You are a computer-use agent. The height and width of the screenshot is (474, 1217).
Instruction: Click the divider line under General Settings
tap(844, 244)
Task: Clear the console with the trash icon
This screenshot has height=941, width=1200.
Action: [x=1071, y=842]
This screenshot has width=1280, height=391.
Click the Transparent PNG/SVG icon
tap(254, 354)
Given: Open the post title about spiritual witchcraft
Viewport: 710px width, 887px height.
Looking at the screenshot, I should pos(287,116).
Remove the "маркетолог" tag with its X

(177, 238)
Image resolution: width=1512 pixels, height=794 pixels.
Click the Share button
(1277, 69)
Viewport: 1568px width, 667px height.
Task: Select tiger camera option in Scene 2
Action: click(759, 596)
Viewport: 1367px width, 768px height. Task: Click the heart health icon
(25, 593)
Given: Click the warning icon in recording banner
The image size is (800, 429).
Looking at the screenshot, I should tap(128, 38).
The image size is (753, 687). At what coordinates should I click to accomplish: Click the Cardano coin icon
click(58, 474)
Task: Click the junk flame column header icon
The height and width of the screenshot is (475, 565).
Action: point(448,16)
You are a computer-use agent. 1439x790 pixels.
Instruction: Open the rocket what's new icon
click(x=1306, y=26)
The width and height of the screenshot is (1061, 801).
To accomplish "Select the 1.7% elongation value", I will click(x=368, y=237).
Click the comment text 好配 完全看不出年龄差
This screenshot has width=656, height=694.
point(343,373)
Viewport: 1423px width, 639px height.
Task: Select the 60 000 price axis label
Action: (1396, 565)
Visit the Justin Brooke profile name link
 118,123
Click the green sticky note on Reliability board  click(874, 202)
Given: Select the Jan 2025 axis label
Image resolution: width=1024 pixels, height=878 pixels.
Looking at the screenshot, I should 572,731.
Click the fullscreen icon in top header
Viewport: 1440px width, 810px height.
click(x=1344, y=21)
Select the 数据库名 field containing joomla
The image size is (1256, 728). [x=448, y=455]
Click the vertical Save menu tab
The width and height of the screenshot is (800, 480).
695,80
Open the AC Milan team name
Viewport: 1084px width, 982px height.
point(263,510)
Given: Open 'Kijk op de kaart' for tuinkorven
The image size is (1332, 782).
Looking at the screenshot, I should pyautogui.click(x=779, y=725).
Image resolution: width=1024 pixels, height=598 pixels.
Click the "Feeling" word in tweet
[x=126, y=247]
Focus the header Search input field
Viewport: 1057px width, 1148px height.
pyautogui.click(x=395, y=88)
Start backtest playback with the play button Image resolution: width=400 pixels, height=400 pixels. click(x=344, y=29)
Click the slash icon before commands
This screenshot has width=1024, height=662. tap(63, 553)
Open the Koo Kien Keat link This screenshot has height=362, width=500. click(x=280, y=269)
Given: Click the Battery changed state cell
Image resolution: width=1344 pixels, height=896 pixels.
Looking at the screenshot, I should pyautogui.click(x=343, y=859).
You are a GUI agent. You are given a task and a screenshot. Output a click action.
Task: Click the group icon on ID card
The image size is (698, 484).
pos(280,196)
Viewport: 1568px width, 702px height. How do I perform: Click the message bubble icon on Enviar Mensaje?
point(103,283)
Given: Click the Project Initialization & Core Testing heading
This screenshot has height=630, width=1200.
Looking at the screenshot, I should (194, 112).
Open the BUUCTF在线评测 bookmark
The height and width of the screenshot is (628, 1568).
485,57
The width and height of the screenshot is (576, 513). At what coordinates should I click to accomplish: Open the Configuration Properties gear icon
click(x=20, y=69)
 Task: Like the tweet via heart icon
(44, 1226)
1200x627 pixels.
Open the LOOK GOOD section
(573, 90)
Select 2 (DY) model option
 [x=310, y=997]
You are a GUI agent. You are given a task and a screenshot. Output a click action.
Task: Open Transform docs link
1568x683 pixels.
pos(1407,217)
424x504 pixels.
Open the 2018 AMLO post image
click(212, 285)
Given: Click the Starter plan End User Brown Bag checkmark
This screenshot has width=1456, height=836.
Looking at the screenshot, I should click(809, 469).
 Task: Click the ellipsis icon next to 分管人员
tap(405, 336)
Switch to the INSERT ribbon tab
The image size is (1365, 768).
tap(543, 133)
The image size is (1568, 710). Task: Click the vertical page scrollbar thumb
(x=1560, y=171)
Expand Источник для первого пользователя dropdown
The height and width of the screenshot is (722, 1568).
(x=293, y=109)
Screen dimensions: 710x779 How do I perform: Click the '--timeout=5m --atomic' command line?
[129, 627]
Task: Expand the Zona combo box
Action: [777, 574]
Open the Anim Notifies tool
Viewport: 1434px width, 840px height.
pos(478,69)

— EXERCISE GOAL —
The listing above is to be transcribed exactly. Include every line.

— ANSWER —
You are a computer-use agent. The height and width of the screenshot is (474, 1217).
Instruction: Click the divider line under General Settings
tap(844, 244)
Task: Clear the console with the trash icon
This screenshot has height=941, width=1200.
Action: [x=1071, y=842]
This screenshot has width=1280, height=391.
Click the Transparent PNG/SVG icon
tap(254, 354)
Given: Open the post title about spiritual witchcraft
Viewport: 710px width, 887px height.
Looking at the screenshot, I should pos(287,116).
Remove the "маркетолог" tag with its X

(177, 238)
Image resolution: width=1512 pixels, height=794 pixels.
Click the Share button
(1277, 69)
Viewport: 1568px width, 667px height.
Task: Select tiger camera option in Scene 2
Action: click(759, 596)
Viewport: 1367px width, 768px height. Task: Click the heart health icon
(25, 593)
Given: Click the warning icon in recording banner
The image size is (800, 429).
Looking at the screenshot, I should tap(128, 38).
The image size is (753, 687). At what coordinates should I click to accomplish: Click the Cardano coin icon
click(58, 474)
Task: Click the junk flame column header icon
The height and width of the screenshot is (475, 565).
Action: point(448,16)
You are a computer-use agent. 1439x790 pixels.
Instruction: Open the rocket what's new icon
click(x=1306, y=26)
The width and height of the screenshot is (1061, 801).
To accomplish "Select the 1.7% elongation value", I will click(x=368, y=237).
Click the comment text 好配 完全看不出年龄差
This screenshot has width=656, height=694.
point(343,373)
Viewport: 1423px width, 639px height.
Task: Select the 60 000 price axis label
Action: (1396, 565)
Visit the Justin Brooke profile name link
 118,123
Click the green sticky note on Reliability board  click(874, 202)
Given: Select the Jan 2025 axis label
Image resolution: width=1024 pixels, height=878 pixels.
Looking at the screenshot, I should 572,731.
Click the fullscreen icon in top header
Viewport: 1440px width, 810px height.
click(x=1344, y=21)
Select the 数据库名 field containing joomla
The image size is (1256, 728). [x=448, y=455]
Click the vertical Save menu tab
The width and height of the screenshot is (800, 480).
695,80
Open the AC Milan team name
Viewport: 1084px width, 982px height.
point(263,510)
Given: Open 'Kijk op de kaart' for tuinkorven
The image size is (1332, 782).
Looking at the screenshot, I should pyautogui.click(x=779, y=725).
Image resolution: width=1024 pixels, height=598 pixels.
Click the "Feeling" word in tweet
[x=126, y=247]
Focus the header Search input field
Viewport: 1057px width, 1148px height.
pyautogui.click(x=395, y=88)
Start backtest playback with the play button Image resolution: width=400 pixels, height=400 pixels. click(x=344, y=29)
Click the slash icon before commands
This screenshot has width=1024, height=662. tap(63, 553)
Open the Koo Kien Keat link This screenshot has height=362, width=500. click(x=280, y=269)
Given: Click the Battery changed state cell
Image resolution: width=1344 pixels, height=896 pixels.
Looking at the screenshot, I should pyautogui.click(x=343, y=859).
You are a GUI agent. You are given a task and a screenshot. Output a click action.
Task: Click the group icon on ID card
The image size is (698, 484).
pos(280,196)
Viewport: 1568px width, 702px height. How do I perform: Click the message bubble icon on Enviar Mensaje?
point(103,283)
Given: Click the Project Initialization & Core Testing heading
This screenshot has height=630, width=1200.
Looking at the screenshot, I should (194, 112).
Open the BUUCTF在线评测 bookmark
The height and width of the screenshot is (628, 1568).
485,57
The width and height of the screenshot is (576, 513). At what coordinates should I click to accomplish: Open the Configuration Properties gear icon
click(x=20, y=69)
 Task: Like the tweet via heart icon
(44, 1226)
1200x627 pixels.
Open the LOOK GOOD section
(573, 90)
Select 2 (DY) model option
 [x=310, y=997]
You are a GUI agent. You are given a task and a screenshot. Output a click action.
Task: Open Transform docs link
1568x683 pixels.
pos(1407,217)
424x504 pixels.
Open the 2018 AMLO post image
click(212, 285)
Given: Click the Starter plan End User Brown Bag checkmark
This screenshot has width=1456, height=836.
Looking at the screenshot, I should click(809, 469).
 Task: Click the ellipsis icon next to 分管人员
tap(405, 336)
Switch to the INSERT ribbon tab
The image size is (1365, 768).
tap(543, 133)
The image size is (1568, 710). Task: Click the vertical page scrollbar thumb
(x=1560, y=171)
Expand Источник для первого пользователя dropdown
The height and width of the screenshot is (722, 1568).
(x=293, y=109)
Screen dimensions: 710x779 How do I perform: Click the '--timeout=5m --atomic' command line?
[129, 627]
Task: Expand the Zona combo box
Action: [777, 574]
Open the Anim Notifies tool
Viewport: 1434px width, 840px height.
pos(478,69)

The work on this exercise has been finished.